Superfund Research Program
Analyzing Patterns in Epidemiologic and Toxicologic Data
Project Leader: Veronica M. Vieira (University of California-Irvine)
Grant Number: P42ES007381
Funding Period: 1995-2017
This project focuses on examining and visualizing patterns in epidemiologic data using Generalized Additive Models (GAMs). GAMs are statistical models that allow researchers to describe relations and interactions between risk factors. This is a valuable tool for characterizing how exposures to multiple risk factors or stressors may impact health.

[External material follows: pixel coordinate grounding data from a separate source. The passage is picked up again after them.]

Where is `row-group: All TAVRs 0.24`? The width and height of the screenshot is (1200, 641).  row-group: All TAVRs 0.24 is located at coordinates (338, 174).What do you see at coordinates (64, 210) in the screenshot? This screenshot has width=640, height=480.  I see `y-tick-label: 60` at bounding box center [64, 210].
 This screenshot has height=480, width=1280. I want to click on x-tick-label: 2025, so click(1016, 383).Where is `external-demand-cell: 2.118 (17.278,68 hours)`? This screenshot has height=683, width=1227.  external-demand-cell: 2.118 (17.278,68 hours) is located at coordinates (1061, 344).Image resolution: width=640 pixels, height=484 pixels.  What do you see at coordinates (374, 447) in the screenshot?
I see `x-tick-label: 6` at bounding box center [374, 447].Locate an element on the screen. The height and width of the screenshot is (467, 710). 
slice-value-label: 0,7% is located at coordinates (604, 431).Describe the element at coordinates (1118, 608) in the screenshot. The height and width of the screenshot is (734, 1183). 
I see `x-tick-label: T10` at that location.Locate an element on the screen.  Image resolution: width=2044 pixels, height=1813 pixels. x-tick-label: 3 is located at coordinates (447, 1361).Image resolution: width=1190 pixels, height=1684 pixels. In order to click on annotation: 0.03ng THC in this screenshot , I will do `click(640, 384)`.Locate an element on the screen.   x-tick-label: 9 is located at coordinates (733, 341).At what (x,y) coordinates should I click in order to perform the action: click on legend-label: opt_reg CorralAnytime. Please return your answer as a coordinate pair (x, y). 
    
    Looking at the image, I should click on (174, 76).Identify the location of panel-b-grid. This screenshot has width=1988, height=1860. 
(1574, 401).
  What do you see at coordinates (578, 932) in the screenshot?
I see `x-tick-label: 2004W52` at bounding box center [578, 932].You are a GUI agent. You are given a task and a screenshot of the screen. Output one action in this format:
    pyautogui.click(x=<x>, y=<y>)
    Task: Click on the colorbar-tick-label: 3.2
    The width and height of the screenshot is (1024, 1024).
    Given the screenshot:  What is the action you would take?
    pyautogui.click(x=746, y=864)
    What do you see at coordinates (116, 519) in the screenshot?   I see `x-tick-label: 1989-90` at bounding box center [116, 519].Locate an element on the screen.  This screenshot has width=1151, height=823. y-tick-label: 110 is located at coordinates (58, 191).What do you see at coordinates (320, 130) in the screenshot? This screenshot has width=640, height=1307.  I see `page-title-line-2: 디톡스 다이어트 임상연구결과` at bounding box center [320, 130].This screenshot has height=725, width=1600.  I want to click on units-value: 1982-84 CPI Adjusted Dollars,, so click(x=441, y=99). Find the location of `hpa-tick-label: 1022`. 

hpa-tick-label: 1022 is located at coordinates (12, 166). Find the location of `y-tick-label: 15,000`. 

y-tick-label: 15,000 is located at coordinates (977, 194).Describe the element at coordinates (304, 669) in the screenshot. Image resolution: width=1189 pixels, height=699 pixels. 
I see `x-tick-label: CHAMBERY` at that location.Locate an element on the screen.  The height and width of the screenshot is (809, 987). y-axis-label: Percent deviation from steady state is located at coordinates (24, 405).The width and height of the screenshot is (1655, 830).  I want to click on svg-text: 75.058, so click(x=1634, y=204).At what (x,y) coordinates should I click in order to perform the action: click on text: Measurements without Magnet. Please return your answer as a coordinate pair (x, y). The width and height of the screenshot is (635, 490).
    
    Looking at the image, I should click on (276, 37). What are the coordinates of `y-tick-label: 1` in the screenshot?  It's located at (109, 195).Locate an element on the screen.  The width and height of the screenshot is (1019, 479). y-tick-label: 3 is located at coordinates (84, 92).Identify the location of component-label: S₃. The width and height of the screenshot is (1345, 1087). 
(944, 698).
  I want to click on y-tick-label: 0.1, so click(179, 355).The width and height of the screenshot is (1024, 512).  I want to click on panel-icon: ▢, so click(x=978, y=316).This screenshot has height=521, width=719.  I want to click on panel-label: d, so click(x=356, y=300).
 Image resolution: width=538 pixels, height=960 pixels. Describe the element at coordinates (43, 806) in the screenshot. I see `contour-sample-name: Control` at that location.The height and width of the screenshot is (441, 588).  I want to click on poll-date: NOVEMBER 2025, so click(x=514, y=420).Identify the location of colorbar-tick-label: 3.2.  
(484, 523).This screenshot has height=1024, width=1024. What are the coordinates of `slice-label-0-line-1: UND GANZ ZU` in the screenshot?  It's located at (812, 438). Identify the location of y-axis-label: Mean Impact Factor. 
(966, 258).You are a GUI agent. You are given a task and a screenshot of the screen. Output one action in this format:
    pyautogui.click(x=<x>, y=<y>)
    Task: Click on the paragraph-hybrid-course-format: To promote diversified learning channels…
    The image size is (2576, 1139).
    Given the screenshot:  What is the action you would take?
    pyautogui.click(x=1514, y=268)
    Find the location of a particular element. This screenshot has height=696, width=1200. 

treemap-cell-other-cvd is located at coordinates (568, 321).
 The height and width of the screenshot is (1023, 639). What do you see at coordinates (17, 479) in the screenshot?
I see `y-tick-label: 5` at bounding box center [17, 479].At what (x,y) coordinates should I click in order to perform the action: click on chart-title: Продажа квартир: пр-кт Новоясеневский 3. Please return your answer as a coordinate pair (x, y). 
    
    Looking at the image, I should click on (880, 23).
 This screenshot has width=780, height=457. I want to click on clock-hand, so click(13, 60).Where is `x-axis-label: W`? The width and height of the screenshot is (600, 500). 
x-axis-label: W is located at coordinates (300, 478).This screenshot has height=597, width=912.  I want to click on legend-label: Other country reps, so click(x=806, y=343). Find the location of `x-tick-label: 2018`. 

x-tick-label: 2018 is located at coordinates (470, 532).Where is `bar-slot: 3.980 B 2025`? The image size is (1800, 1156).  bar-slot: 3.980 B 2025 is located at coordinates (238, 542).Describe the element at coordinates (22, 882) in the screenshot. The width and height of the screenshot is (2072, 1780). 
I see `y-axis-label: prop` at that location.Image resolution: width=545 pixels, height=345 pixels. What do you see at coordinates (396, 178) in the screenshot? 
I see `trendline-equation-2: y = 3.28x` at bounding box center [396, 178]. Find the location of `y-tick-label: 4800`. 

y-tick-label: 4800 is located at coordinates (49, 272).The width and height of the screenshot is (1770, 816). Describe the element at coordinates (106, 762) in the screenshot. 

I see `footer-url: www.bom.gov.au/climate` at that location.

The research team has applied GAMs to map geographic differences in health (Girguis et al., 2016; Hoffman et al., in press; Padilla et al., 2016; Vieira et al., in press). Recently, GAMs were used to model exposure to developmental toxicants using measured prenatal exposure to organochlorines and metals in the New Bedford Cohort (NBC), a prospective birth cohort (n~800) started as part of the Harvard Superfund Research Program. These models account for potential complex interactions between space and time (residential location, birth year, and maternal age), in addition to demographic factors, to estimate exposures for all births in the New Bedford area. Using these exposures, the research team can assess the relationship of chemical and non-chemical stressors with disease measures, such as asthma, for the entire community. The research team is currently using GAMs to investigate the relation between chemical and non-chemical stressor mixtures and health in the NBC including ADHD-related and other maladaptive behaviors in children and adolescents. In recent work, it has been found that chemical exposure-associated risk of maladaptive behavior in adolescents varied depending on maternal characteristics. By identifying previously unrecognized combinations of chemical and non-chemical exposures that increase risk of prevalent health disorders, this work promises to provide new insights into disease risk and its mitigation.